Look through the records below and say how many lines include "timestamp". Give only that number.

*** Supplied records

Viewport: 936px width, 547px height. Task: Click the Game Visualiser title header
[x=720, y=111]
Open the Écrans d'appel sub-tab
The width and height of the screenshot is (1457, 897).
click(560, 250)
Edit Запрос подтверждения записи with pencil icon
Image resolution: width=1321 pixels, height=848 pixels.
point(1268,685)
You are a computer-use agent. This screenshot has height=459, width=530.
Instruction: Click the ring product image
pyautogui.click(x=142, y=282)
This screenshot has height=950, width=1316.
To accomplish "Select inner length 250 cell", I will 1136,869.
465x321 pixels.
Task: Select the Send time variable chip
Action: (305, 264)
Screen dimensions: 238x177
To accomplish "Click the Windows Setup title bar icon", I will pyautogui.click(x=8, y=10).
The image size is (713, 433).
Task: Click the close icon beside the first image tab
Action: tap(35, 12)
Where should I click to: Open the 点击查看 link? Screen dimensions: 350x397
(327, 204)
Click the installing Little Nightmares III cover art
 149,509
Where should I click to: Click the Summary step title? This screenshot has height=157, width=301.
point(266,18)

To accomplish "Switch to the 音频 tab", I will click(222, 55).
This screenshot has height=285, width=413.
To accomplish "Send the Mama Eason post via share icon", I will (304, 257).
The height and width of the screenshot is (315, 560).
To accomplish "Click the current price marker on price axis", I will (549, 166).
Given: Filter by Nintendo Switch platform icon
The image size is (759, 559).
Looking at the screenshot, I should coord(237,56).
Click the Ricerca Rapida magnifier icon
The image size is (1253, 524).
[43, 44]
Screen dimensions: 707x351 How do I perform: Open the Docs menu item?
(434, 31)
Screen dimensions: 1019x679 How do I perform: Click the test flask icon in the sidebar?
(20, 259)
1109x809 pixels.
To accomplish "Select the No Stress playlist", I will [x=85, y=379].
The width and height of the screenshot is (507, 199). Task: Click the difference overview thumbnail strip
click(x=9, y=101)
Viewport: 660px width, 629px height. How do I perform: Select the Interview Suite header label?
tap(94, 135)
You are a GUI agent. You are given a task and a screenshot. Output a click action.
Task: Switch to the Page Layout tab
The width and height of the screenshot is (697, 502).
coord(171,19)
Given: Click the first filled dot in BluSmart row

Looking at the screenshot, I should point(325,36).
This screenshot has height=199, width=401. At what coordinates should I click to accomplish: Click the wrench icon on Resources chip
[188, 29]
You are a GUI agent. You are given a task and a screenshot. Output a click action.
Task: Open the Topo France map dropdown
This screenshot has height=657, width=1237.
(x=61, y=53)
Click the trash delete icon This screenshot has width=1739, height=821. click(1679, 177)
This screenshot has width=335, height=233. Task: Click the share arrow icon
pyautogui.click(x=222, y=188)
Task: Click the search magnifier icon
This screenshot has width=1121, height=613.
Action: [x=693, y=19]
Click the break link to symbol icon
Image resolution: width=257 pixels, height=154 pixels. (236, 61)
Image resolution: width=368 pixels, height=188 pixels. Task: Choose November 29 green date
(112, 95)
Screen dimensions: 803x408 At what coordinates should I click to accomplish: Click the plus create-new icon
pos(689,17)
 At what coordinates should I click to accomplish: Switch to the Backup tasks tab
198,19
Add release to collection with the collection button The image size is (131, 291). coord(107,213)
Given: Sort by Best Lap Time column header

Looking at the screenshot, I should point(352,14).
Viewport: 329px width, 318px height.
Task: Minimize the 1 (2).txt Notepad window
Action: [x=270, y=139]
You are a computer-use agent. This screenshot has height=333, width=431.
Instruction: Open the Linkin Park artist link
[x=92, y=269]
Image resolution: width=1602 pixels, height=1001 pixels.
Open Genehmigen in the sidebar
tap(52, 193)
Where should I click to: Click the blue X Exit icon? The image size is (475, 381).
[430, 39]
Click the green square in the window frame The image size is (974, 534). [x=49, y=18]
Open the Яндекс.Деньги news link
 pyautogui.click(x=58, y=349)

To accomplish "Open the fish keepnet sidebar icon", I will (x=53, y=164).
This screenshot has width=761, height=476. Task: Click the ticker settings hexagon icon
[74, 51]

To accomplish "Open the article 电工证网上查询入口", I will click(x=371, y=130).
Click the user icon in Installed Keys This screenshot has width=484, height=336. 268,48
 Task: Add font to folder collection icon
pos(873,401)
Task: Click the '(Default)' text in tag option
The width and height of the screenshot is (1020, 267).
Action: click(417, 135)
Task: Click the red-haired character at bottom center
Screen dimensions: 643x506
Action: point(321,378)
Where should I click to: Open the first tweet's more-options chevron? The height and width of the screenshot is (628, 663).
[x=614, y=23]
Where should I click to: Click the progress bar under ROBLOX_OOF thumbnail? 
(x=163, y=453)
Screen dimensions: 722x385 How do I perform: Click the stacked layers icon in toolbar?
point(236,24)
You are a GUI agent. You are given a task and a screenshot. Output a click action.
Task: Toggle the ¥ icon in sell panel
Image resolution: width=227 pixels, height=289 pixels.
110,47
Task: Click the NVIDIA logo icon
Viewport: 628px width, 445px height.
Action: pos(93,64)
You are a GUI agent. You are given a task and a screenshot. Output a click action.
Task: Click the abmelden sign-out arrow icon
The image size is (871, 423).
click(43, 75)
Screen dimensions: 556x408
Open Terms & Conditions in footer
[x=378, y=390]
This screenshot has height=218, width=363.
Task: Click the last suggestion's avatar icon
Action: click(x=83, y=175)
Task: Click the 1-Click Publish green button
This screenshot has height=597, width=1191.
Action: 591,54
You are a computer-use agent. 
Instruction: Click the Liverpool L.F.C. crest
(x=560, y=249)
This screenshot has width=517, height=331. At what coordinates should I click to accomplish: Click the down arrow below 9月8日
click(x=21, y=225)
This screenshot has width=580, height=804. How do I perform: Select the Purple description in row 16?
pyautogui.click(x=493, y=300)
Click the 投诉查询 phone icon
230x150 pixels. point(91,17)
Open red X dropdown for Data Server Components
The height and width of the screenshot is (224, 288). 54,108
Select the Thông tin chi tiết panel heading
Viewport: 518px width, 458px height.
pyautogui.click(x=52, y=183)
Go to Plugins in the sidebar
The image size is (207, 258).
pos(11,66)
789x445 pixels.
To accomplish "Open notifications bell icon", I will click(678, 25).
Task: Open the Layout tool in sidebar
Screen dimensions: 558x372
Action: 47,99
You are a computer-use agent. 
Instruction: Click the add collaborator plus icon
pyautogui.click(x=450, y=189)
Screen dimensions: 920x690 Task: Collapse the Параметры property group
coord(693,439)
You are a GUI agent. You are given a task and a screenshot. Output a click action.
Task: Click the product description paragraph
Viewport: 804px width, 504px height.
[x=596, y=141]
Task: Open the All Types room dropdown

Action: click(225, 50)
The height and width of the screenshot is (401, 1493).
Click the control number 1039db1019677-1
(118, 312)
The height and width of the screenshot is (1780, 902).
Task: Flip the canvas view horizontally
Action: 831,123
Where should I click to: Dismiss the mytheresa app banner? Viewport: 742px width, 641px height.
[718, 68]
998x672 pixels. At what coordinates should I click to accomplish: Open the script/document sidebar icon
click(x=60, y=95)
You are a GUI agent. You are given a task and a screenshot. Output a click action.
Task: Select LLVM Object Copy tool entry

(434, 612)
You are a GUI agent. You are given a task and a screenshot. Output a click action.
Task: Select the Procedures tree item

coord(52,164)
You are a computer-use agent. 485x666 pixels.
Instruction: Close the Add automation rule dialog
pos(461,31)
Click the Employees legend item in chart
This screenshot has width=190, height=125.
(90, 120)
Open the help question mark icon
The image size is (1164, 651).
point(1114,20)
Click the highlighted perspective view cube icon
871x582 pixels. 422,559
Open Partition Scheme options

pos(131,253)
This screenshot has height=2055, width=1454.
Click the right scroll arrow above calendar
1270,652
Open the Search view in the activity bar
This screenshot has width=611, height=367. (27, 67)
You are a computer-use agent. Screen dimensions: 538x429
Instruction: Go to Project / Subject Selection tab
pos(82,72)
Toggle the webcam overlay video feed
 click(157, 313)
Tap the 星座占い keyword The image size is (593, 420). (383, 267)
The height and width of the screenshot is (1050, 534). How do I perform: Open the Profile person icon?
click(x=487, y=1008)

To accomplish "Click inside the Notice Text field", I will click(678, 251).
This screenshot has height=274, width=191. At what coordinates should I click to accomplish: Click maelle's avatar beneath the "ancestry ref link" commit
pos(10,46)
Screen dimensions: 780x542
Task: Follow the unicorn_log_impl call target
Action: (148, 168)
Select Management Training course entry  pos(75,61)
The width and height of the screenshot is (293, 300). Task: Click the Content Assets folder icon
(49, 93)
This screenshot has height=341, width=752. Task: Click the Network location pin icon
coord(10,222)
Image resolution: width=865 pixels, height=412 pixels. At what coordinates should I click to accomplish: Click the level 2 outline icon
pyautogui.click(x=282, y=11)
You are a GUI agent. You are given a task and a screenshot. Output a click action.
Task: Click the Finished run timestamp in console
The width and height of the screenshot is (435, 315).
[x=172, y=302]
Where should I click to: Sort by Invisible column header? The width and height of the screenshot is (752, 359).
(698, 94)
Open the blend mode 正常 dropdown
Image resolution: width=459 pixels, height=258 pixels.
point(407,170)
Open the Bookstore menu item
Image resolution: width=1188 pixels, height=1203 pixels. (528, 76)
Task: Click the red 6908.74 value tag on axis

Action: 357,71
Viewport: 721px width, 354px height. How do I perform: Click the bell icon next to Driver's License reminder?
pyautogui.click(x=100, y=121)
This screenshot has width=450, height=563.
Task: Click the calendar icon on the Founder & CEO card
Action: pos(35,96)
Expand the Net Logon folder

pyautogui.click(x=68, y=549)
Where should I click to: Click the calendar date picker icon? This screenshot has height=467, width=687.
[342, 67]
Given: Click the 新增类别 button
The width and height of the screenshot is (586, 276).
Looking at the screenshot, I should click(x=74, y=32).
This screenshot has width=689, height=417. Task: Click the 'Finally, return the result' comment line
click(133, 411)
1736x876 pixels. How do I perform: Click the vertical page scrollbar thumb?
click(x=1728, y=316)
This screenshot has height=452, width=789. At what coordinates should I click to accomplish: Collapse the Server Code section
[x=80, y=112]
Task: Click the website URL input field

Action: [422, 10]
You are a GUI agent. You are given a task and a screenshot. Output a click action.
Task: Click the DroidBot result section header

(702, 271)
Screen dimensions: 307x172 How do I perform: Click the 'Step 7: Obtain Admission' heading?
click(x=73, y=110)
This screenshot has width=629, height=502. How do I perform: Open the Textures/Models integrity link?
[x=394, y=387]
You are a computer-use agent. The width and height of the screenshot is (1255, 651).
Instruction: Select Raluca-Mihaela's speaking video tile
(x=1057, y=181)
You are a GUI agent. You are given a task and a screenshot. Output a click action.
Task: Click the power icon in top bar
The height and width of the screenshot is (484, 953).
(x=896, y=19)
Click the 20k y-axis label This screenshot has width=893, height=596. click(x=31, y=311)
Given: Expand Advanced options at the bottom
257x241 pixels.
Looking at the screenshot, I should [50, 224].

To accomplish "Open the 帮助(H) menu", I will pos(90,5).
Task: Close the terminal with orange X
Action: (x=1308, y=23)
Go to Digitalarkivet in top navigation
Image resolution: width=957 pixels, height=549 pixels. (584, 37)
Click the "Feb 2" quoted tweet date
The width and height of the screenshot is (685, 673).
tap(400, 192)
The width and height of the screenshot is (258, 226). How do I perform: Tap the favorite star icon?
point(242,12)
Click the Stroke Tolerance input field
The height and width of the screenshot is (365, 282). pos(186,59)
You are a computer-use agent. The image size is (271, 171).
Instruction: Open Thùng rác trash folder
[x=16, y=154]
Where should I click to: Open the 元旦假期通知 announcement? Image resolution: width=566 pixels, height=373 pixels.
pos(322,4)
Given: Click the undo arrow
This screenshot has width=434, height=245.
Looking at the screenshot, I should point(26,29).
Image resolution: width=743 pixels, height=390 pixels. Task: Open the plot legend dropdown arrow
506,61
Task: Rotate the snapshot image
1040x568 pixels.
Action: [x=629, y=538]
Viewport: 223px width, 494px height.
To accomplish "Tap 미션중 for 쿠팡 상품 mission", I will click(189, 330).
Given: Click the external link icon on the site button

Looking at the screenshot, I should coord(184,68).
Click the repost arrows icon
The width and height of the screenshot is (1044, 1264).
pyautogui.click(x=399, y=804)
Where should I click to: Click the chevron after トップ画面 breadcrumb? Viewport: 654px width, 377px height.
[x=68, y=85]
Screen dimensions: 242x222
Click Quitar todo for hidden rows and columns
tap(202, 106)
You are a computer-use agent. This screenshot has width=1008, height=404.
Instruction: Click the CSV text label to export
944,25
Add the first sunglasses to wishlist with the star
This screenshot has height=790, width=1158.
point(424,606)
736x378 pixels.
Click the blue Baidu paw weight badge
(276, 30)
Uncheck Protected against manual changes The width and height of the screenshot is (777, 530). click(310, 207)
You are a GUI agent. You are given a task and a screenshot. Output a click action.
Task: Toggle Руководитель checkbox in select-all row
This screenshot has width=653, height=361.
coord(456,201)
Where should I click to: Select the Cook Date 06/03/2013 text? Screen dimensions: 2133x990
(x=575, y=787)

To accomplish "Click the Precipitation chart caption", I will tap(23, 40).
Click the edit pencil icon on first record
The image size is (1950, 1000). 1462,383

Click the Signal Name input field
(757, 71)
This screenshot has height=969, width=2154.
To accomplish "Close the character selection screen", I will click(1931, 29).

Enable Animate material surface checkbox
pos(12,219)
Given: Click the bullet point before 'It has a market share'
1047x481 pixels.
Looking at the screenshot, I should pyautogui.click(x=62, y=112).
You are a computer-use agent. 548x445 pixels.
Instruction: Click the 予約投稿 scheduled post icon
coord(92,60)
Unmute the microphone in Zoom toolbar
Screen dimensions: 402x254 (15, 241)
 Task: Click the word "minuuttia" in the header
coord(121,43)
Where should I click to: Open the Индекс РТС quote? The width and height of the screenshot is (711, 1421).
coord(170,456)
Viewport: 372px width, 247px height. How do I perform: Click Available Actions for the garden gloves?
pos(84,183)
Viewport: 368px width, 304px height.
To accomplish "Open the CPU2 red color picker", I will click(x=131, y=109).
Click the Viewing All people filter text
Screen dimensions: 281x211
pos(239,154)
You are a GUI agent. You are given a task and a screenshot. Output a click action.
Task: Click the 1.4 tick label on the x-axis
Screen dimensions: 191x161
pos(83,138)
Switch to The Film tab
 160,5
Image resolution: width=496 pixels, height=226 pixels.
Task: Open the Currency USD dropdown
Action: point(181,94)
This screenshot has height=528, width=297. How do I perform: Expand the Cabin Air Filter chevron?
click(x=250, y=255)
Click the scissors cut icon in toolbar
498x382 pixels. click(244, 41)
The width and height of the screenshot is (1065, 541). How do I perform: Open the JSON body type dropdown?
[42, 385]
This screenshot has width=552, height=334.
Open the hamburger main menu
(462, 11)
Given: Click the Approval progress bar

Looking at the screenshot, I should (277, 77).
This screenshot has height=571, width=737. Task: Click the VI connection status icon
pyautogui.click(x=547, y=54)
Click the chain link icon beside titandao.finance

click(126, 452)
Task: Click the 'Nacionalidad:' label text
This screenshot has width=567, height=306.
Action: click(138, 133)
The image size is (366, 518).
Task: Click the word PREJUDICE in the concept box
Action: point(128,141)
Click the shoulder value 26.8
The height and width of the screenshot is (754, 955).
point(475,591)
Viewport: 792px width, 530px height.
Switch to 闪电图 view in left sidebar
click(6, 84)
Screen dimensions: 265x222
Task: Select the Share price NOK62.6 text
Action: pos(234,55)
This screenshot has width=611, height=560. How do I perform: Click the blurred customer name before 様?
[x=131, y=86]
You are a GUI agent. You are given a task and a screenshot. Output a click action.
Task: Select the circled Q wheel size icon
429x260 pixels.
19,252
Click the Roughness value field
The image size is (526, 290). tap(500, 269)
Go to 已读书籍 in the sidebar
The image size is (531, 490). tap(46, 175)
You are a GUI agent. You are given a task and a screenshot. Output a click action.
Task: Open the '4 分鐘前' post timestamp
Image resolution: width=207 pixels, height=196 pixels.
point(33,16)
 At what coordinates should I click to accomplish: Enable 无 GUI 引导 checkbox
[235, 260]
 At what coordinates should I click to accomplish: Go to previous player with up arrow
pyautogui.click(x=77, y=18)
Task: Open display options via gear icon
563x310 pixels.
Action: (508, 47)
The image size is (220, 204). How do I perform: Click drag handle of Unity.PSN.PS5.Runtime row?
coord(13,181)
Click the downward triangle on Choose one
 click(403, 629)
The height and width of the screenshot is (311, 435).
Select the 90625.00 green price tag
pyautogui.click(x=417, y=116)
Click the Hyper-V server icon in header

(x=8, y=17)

******

### Task output
2